Modern gerçekliğin reddedilmesi, Rus devletinin kriz durumuna dair keskin bir anlayış, krizin kökleri ve genel olarak Rusya'nın kaderi üzerine düşünceler - tüm bunlar oyun yazarı Tolstoy'un 16. yüzyıl Rus tarihine, birbirini takip eden üç hükümdarlığa dönüşünü belirledi. : Korkunç İvan, Fyodor ve Boris Godunov.

2.2 Üçlemede insani ve tarihsel gerçek arasındaki zıtlık

Zaten trajedilerin adlarından Tolstoy'un üç hükümdarın kişiliklerine odaklandığı açıkça görülüyor: sosyal çatışmalar değil, bireysel karakterlerin psikolojik kaynakları, iç tutkularıyla birlikte bu tarihi trajedilerin itici gücüdür. Aynı zamanda, Tolstoy'un sanatsal-tarihsel yöntemi, ahlaki kategorilerin önceliğiyle karakterize edilir: Tarihsel olayları, kendisine her zaman eşit derecede uygulanabilir görünen etik yasalar açısından değerlendirdi. Oyun yazarı, karakterlerinin gerçek tarihi figürlerle "benzersizliğine" defalarca dikkat çekti; buna şöyle cevap verdi (“Korkunç İvan'ın Ölümü trajedisini sahneleme projesi” başlıklı bir notta): “Şairin… tek bir görevi vardır: kendine karşı dürüst olmak ve karakterleri, kendileriyle çelişiyorlar; insan gerçeği onun yasasıdır; tarihsel gerçeğe bağlı değildir. Eğer şekline uyuyorsa o kadar iyi; uymuyor; onsuz da idare ediyor.” "İnsani" ve "tarihsel" gerçekleri karşılaştıran Tolstoy, herhangi bir tarihsel gerçekliği evrensel ahlaki anlam açısından değerlendirme ve bu gerçekliği kendi "ahlaki-psikolojik tarihselciliği" yardımıyla yeniden yaratma hakkını savundu.

2.3 Sanatçı Tolstoy'a göre Rus tarihi kavramı

Oyun yazarının üçlemesine başlamak için neden Korkunç İvan'ın saltanatını seçtiğini anlamak için Tolstoy'un bir sanatçı olarak Rus tarihine dair benzersiz konseptini hatırlamamız gerekiyor.

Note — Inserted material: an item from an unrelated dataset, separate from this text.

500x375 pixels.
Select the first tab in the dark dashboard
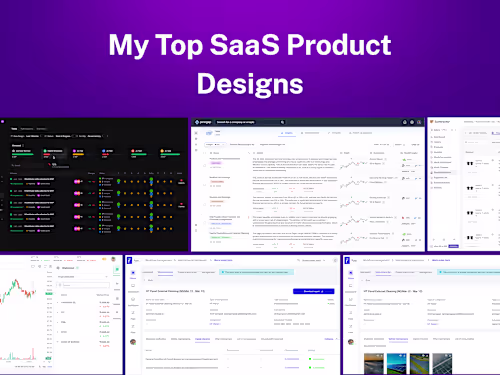14,129
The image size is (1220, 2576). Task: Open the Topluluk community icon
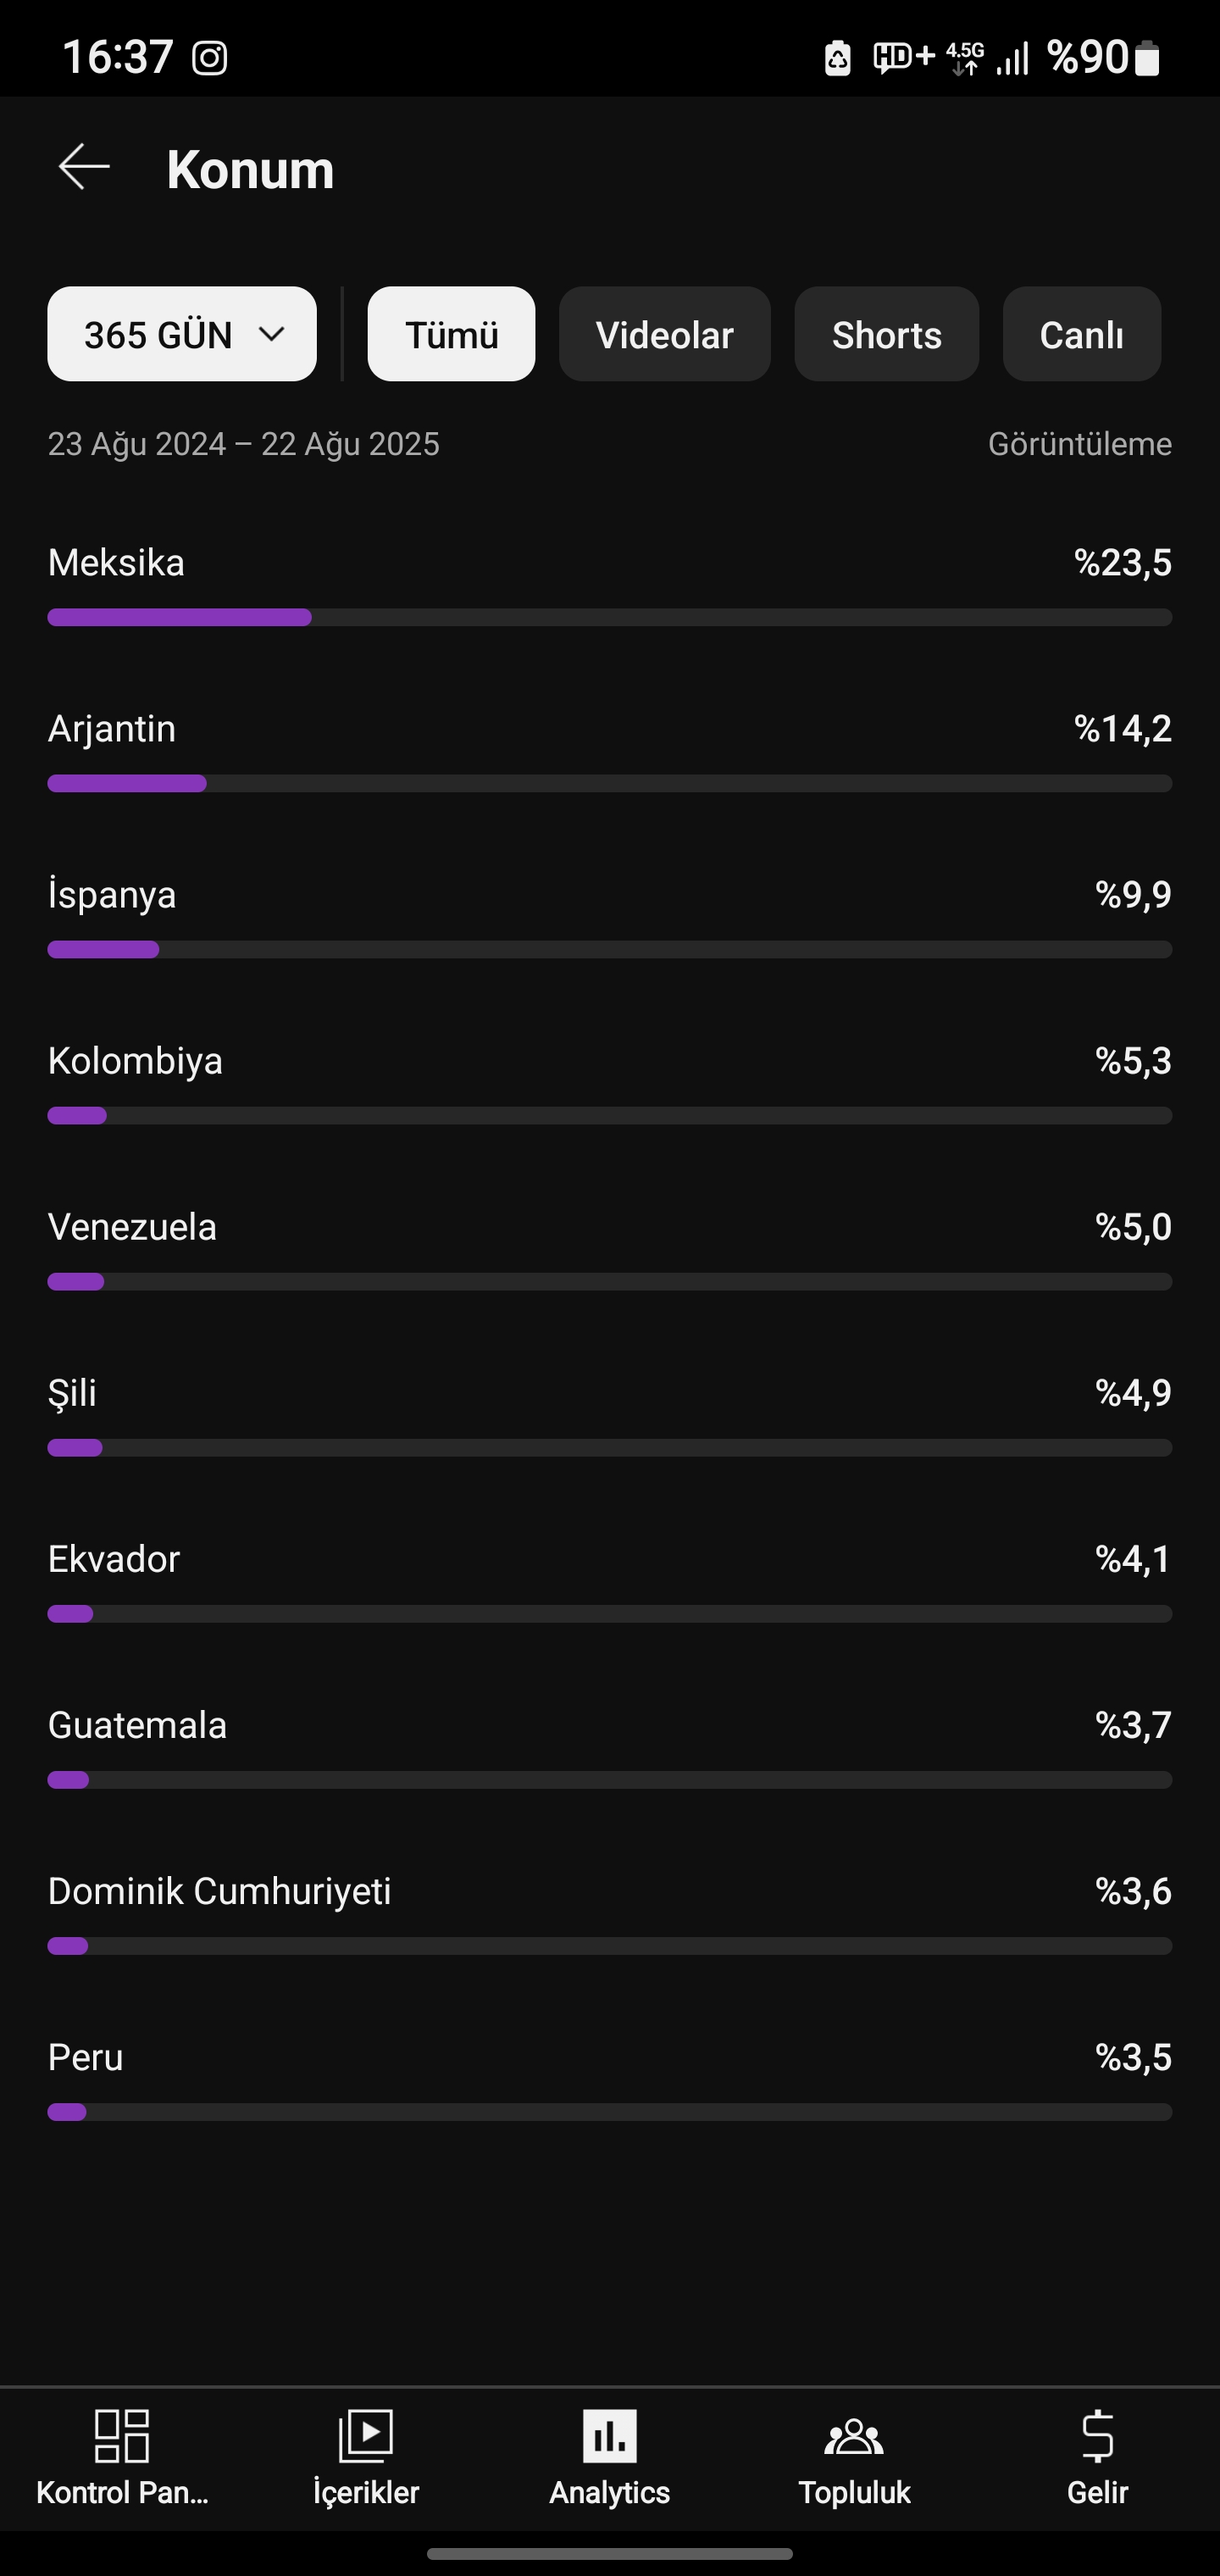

Tolstoy, tarihsel fikirlerini, yargılarını, beğenilerini ve hoşlanmadıklarını şiirsel bir biçimde defalarca dile getirdi; ancak baladlarından biri, kendine özgü "romantik tarihselciliğinin" ana fikrinin ifade edildiği bir "inanç sembolü" gibidir. Bu balad “Başkasının acısı”dır. Bozkırın genişliğinde bir at üzerinde dörtnala koşan "Çanlar" ın lirik kahramanı, burada bir tür koşullu tarihsel "Rus kahramanına" dönüşmüş gibi görünüyor: serbest koşusu, üç davetsiz binicinin bulunduğu yoğun bir orman tarafından kısıtlanıyor. onun arkasına oturarak Rusya için eski ama kaçınılmaz acıyı temsil ediyor. Bunlar "Yaroslav'ın kederi" (eski Rus prenslik çekişmesi), "Tatar kederi" (Moğol boyunduruğu) ve "Ivan Vasilich'in kederi" (Korkunç İvan'ın hükümdarlığı). Tolstoy'a göre Rus tarihindeki en karanlık olay Moğol boyunduruğudur: Bu sadece (feodal çekişmelerden dolayı kansız olan) Eski Rusya'yı yok etmekle kalmamış, aynı zamanda Rus topraklarında otokratik despotizmin (en çok Korkunç İvan'da somutlaşan) bu türlerini doğurmuştur. Eski Rusya'da geliştiği şekliyle ulusal yaşamın özünü bozan.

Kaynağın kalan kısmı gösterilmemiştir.